Com o sector nacionalizado conseguimos alcançar a completa electrificação do País e, simultaneamente, o aperfeiçoamento de programas que agasalharam importantes aproveitamentos hidroeléctricos. A privatização e “fragmentação” da EDP aconchegaram a edificação de empresas como a REN e a liberalização do sector energético, assistindo-se, desde então, a fortes quebras não só no investimento, como também no aproveitamento de recursos e “abrigos” nacionais. Esta conjuntura foi escoltada por investimentos no estrangeiro altamente enigmáticos e polémicos, assim como por despedimentos, aumentos constantes dos tarifários energéticos e cortes nos direitos dos trabalhadores. São fragrâncias que infelizmente contribuíram para a agonia em que muitas famílias vivem e paralelamente para o afunilamento da economia nacional. A independência da REN em relação à EDP facilitaria certamente a liberdade de escolha dos consumidores aquando da aquisição de energia aos produtores.

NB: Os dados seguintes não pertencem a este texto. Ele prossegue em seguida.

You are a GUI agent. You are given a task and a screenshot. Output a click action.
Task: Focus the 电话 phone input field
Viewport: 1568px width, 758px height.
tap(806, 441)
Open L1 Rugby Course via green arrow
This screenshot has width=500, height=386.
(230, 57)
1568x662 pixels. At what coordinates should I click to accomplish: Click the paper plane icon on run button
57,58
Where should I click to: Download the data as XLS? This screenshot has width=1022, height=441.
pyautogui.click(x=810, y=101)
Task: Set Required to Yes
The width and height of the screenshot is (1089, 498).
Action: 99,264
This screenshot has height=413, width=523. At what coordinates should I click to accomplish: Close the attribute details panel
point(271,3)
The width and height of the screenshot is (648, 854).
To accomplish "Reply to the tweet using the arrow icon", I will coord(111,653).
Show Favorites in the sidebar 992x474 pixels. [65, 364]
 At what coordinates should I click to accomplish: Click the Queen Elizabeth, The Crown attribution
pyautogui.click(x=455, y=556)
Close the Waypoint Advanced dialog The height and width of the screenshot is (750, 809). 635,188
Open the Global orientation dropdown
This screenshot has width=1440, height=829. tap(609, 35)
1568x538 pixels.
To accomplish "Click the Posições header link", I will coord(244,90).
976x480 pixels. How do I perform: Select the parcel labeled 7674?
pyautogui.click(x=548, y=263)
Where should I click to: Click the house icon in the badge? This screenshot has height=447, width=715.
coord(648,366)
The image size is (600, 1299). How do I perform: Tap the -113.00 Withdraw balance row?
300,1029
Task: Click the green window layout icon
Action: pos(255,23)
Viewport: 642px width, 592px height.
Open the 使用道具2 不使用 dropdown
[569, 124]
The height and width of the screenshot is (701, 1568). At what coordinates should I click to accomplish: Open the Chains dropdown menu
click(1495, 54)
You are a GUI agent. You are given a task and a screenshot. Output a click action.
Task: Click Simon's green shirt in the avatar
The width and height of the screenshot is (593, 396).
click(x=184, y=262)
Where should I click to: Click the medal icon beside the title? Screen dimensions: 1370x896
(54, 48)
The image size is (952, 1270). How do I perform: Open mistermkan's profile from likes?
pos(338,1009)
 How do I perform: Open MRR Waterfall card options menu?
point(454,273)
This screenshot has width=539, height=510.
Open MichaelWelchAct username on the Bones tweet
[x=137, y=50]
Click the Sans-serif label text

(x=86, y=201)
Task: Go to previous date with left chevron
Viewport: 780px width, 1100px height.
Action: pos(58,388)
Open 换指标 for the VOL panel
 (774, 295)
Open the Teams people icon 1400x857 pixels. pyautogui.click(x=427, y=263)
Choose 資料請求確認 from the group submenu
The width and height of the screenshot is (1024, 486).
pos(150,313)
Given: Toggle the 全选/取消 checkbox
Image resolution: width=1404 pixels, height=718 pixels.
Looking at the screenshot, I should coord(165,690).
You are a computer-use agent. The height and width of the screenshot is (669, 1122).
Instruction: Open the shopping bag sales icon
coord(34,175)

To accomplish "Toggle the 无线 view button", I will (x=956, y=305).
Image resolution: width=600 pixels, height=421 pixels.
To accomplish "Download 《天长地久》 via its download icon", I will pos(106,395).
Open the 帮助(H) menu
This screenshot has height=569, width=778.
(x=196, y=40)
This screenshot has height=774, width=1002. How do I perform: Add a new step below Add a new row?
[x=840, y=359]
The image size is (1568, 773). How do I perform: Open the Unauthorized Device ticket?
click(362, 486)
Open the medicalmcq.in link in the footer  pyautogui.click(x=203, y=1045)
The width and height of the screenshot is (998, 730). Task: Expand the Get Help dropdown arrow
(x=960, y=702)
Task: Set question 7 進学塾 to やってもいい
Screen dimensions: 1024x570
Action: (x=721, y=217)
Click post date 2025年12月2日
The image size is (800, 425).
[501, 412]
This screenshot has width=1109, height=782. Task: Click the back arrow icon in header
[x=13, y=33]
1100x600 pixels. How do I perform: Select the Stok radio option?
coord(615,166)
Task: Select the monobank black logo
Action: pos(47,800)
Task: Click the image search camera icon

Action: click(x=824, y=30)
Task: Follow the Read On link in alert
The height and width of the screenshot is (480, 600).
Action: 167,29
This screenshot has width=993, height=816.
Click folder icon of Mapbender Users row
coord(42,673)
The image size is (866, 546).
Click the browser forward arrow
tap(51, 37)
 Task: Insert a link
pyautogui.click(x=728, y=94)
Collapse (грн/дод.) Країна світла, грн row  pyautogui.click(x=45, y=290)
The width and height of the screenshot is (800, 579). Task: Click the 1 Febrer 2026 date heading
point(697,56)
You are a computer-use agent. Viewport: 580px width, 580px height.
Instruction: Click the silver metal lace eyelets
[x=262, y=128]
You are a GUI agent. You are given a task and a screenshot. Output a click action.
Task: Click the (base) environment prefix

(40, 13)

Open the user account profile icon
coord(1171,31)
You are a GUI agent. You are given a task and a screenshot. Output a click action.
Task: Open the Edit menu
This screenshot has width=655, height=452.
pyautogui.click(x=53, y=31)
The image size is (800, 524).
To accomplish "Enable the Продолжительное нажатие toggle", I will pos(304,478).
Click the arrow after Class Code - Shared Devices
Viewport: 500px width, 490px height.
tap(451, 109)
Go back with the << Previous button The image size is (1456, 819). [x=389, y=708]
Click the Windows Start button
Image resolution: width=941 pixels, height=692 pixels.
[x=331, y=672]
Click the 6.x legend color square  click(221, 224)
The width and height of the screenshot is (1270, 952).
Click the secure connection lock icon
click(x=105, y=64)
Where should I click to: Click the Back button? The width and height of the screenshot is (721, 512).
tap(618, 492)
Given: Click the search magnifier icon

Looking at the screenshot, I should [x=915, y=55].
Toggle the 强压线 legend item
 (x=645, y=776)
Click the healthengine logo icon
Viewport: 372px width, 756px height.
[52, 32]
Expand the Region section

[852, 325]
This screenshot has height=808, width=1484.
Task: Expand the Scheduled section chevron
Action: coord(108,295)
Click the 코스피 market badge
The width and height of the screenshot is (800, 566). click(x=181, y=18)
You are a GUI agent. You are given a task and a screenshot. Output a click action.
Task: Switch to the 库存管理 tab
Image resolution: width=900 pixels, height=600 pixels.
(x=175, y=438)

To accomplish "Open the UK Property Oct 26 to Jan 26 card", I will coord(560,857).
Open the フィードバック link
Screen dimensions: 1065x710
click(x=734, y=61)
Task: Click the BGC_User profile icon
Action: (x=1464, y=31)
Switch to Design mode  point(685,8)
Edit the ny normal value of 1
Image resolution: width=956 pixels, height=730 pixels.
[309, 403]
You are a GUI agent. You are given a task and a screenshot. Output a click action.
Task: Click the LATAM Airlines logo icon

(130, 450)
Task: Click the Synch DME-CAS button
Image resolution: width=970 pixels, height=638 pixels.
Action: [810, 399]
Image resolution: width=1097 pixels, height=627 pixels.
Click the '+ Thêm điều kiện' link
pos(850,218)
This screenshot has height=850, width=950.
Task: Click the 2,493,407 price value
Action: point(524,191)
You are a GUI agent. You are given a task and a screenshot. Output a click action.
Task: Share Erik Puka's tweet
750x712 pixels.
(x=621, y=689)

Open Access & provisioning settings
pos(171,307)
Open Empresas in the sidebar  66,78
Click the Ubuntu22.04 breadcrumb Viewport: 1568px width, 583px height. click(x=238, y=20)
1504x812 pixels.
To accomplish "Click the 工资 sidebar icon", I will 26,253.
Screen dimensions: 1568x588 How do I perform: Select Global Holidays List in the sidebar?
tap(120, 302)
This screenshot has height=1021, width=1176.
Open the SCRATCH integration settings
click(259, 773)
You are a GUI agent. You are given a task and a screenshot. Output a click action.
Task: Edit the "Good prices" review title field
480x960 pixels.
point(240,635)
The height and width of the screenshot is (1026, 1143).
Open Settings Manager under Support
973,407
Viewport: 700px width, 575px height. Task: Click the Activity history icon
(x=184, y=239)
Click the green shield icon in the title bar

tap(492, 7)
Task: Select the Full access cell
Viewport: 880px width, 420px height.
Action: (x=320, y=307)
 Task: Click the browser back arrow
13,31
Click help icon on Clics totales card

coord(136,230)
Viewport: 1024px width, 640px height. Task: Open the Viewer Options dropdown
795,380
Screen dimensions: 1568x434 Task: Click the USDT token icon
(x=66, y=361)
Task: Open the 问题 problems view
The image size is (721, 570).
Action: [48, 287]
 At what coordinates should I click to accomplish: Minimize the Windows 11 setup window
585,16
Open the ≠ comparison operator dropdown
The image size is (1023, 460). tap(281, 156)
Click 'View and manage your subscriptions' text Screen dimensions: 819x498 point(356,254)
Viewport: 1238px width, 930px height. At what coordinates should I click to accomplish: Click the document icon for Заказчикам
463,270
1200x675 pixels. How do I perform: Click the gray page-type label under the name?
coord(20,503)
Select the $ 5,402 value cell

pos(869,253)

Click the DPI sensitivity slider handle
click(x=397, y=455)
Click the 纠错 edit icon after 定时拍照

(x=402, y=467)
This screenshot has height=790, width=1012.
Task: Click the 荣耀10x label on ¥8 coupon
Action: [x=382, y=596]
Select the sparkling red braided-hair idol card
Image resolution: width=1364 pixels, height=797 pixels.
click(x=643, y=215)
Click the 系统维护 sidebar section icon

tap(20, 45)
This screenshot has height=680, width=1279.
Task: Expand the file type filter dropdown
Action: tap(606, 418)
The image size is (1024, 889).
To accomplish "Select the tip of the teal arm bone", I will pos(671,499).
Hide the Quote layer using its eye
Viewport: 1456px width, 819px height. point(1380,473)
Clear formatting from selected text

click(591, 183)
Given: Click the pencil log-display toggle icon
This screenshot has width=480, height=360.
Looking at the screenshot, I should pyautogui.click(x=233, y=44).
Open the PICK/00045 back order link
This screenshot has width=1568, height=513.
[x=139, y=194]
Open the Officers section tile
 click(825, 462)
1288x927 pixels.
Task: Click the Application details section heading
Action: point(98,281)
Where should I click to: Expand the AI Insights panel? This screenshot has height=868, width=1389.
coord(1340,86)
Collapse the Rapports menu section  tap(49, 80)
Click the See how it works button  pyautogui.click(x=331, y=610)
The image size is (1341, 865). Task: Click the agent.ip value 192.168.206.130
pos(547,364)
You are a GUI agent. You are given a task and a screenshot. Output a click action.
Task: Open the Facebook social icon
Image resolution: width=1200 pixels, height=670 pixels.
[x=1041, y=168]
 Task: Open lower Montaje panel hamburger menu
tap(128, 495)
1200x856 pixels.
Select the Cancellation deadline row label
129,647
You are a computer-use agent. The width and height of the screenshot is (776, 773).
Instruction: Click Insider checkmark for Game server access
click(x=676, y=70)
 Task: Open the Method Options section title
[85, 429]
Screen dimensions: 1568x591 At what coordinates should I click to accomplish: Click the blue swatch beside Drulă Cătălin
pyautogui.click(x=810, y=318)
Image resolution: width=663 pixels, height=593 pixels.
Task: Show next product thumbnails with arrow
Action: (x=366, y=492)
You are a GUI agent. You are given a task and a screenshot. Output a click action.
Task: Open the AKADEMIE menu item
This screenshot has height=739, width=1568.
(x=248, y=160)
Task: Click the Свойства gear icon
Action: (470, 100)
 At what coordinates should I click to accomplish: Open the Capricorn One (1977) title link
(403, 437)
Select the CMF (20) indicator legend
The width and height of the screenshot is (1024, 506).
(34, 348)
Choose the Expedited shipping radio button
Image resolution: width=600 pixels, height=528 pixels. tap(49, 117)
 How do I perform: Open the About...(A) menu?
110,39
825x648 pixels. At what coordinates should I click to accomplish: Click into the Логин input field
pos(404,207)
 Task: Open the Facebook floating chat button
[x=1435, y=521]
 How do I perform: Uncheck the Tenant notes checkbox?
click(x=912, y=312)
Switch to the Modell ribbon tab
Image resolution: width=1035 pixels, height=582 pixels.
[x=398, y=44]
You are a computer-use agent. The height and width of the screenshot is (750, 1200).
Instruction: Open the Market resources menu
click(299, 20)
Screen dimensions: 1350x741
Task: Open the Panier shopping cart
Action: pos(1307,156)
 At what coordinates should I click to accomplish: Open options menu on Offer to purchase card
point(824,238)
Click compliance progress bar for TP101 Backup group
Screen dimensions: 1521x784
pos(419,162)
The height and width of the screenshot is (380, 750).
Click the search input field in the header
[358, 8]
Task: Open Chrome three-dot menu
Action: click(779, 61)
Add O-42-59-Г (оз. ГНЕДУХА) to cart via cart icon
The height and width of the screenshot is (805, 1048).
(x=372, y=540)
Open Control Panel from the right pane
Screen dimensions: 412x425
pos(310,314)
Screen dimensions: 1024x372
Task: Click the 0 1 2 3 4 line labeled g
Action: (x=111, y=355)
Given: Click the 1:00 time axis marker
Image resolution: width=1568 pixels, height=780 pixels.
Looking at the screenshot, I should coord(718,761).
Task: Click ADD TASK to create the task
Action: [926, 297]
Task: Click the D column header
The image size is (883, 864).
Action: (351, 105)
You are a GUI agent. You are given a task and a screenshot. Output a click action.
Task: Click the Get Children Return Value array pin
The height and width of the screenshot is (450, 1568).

Esta “iluminada” venda poderá ser arquivada ao lado das seguintes “pastas”: “exterminação do nosso aparelho produtivo”; “dimensão titanesca dos juros cobrados em função da dívida pública”; e “permanente e estável evasão de capitais”. Aquilo que alguns apelidam de “auxílio externo”, não é mais do que um colossal furto organizado ao nosso País. Com esta escolha, o Primeiro-ministro demonstra que nem nos cânones democráticos e liberais acredita. Afinal este Governo acredita em quê?
Esperemos que a gestão energética não facilite, ou abra caminho, à gestão da água, uma vez que a água é o petróleo do futuro. Felizmente que Portugal possui uma considerável área de mar, mas infelizmente para os portugueses o mesmo, apesar de ser tão cantado, desenhado, fotografado e filmado, tem sido bastante mal tratado e mal “lavado”.
O Primeiro-ministro, através das “implícitas” nomeações para o Conselho de Supervisão da EDP, demonstrou a sua preferência em proteger e fortalecer alguns ricalhaços, cidadãos com reformas altamente adiposas. Cavaco Silva também não está fora do estratagema, utilizando subtilmente os “crachás” presidenciais para recompensar os amigos. Passos Coelho, sempre escoltado pela sua quadrilha, está a colocar Portugal na melindrosa orla do “vácuo” de mercado económico estratégico. Caso o Euro termine, em que local desfilará este povo fortemente fragmentado? Qual será a postura que terá o Governo numa reunião do Conselho de Segurança, quando as conveniências da China estiverem do outro lado da barricada das da União Europeia? Quais são os preceitos, valores e autonomias nacionais que Passos Coelho está disposto a transaccionar com os chineses? Será que o Primeiro-ministro quer transformar Portugal numa perfumada “loja dos trezentos”?
O investimento e o aumento da influência da China em Portugal acaba por ter implicações para a gestão dos encadeamentos entre a União Europeia e a China que, ao longo dos tempos, demostrou pretender evitar uma frente coesa que negoceie e proponha um conjunto de regras no relacionamento bilateral.
A melhor estratégia é, evidentemente, ir dividindo e conceber afastamento de interesses entre os múltiplos Países europeus. Será que Portugal não perfilhou completamente a lógica da China? Será que não há uma espécie de relacionamento bilateral assimétrico? Será que Portugal deve ficar prisioneiro dessa pardacenta correspondência? Será que a mesma não acarreta problemas futuros?
Há um antes e depois no relacionamento e encadeamento entre a China e Portugal a partir de 2011, com os investimentos volumosos de empresas estatais chinesas na EDP e na REN.